私はゴクリと唾を呑み込み獣道へと入って行くことにした。
一歩また一歩と進むごとにその暗闇は消えて行き、代わりに灰色の景色が広がる様になっていった。
途中、自分の肩口が濡れている事に気づいた。
 少女の涙であった。
 今までと変わらず寝息一つかかないが、閉じた二つの瞼から大粒の涙を流していた。
「ここまで何もせず負ぶってやったのになんだ。」
そう悪態をつくが少女は答えない。
だが、不思議と自分は少女の行動に怒りの感情は覚えなかった。
ふと、昔外国の小説で見た致死性退屈症という言葉を思い出した。どんなものであったかは思い出せない。興味も無かった。
しばらく歩くと開けた場所に出た。
大きな桃の木が一本立っているだけの野原であった。
「その桃の根の所まで行って。」と少女が言った。
「わかった。」と思わず答えてしまった。
「あなたが生まれてこれだけの事があったのね。」
自分はこの言葉を聞くや否や、父や母、友人、お世話になった先生達の姿が脳内に浮かび上がってくるのを感じた。

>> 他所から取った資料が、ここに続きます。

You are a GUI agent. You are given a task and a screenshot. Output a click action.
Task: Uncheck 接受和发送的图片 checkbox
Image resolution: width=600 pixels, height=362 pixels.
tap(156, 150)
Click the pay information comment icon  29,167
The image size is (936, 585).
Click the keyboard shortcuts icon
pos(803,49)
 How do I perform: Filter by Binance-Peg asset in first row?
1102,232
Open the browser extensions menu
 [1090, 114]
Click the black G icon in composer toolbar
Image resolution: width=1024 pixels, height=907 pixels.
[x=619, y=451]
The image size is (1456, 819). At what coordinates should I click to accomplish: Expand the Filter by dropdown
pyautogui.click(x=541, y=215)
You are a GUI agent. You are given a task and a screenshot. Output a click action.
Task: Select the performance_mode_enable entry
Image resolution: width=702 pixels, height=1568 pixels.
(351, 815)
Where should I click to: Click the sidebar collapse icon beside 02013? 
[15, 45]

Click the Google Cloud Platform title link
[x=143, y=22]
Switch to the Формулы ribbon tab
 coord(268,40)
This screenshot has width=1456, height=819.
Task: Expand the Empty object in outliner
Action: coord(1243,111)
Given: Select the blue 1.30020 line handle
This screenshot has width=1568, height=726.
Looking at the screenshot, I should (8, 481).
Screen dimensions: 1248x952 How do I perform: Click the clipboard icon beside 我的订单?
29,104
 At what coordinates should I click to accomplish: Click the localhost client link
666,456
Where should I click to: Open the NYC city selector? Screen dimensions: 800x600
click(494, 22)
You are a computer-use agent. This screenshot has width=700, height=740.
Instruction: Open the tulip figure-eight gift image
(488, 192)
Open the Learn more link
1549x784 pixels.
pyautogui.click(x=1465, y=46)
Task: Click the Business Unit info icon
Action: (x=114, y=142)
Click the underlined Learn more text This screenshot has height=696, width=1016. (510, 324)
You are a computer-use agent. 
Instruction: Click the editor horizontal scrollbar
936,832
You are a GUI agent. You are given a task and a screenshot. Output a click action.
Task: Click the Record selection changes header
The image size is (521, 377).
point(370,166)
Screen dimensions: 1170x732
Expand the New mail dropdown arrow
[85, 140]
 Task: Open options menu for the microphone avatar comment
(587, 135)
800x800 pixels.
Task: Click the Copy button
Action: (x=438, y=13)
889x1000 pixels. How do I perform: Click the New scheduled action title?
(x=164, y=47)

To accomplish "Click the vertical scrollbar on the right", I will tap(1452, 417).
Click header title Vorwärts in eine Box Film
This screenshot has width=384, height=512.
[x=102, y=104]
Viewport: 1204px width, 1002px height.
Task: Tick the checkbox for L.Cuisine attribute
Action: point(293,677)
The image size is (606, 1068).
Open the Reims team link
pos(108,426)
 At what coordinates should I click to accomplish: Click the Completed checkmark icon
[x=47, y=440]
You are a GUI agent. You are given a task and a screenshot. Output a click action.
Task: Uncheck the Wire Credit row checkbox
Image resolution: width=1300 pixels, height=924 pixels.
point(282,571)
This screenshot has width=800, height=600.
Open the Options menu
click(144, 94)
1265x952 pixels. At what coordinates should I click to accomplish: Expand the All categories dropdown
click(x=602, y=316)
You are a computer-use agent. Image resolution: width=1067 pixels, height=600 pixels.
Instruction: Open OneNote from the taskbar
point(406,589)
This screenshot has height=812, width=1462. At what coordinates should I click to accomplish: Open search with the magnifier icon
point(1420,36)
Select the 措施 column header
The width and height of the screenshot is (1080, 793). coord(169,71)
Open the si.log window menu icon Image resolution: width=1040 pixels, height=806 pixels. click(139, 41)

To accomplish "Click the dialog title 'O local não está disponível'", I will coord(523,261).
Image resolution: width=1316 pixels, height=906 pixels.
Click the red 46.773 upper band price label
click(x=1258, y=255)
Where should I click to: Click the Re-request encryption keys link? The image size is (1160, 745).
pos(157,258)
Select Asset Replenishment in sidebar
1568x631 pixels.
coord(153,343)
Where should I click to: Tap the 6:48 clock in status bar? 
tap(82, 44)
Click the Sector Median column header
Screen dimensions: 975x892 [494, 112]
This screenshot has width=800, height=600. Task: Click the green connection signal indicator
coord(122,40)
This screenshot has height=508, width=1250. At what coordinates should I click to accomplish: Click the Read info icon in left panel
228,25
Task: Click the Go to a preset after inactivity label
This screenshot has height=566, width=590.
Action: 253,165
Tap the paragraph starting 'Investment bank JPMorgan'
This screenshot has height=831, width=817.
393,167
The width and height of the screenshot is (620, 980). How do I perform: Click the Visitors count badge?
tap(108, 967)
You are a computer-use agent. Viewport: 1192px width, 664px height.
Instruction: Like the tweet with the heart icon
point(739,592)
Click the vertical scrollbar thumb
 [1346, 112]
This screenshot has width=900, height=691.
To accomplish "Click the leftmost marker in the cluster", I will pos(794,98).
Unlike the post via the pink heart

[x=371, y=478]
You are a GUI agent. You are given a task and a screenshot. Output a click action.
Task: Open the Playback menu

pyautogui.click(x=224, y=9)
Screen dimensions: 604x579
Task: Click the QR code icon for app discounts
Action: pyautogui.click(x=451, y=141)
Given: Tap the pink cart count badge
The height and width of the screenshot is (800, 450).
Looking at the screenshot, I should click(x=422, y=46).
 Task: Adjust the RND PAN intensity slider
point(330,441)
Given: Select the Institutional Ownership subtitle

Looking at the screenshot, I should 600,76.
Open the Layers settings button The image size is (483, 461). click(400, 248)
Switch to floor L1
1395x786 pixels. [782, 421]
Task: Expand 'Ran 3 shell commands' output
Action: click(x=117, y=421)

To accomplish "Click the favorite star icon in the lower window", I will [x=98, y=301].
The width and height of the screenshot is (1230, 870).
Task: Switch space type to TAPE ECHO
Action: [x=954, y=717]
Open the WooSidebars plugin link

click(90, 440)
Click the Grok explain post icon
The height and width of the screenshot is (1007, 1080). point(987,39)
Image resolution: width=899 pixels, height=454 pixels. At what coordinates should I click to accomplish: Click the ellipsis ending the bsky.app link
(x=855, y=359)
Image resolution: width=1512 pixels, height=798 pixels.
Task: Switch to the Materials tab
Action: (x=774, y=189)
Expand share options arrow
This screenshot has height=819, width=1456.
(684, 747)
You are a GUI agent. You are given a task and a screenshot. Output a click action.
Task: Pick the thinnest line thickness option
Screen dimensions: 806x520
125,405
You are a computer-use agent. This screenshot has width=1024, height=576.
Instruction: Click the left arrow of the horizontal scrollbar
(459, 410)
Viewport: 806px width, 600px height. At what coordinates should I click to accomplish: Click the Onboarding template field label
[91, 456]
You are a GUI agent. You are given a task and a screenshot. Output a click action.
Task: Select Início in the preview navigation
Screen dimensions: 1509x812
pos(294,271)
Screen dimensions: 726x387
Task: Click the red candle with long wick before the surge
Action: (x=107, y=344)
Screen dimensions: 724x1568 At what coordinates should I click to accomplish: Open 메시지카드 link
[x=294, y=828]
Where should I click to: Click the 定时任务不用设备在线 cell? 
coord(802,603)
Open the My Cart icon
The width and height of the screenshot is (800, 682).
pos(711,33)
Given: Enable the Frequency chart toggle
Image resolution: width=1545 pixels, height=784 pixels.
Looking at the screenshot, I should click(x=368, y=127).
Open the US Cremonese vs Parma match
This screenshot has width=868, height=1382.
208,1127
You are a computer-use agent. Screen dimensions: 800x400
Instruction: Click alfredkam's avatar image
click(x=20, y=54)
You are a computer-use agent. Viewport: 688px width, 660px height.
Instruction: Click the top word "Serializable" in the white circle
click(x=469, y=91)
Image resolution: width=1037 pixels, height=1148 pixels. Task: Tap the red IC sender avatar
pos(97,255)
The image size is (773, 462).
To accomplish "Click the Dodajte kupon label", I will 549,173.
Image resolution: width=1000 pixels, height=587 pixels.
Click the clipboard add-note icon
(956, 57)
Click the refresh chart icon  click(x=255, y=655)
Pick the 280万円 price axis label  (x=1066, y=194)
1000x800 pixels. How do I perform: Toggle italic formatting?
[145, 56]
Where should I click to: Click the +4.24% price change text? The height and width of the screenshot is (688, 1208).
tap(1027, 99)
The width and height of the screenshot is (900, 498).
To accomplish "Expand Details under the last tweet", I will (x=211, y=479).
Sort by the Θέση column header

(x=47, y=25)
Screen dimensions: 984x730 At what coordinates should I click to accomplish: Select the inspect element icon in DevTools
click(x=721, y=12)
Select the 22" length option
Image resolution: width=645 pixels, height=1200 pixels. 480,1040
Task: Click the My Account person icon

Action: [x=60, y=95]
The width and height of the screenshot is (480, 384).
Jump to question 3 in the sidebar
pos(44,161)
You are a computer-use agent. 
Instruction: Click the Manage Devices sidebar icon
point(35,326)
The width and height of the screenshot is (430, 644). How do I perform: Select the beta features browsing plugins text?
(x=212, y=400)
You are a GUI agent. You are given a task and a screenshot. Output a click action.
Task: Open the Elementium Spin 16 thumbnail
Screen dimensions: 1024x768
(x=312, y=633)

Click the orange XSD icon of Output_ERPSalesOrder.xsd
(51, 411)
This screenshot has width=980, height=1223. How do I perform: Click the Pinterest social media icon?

今まで生まれてからこれだけの人に関わり、愛されてきたのだという自覚が、忽然として頭の中に起こった。俺は幸せだったのだなと始めて気がついた途端に背中の少女が石地蔵のように重くなった。

私はゆっくり足を持ち上げ足元にある熟れた桃の一つを踏み潰した。その瞬間桃の木も少女も消え、目の前に洞穴が現れた。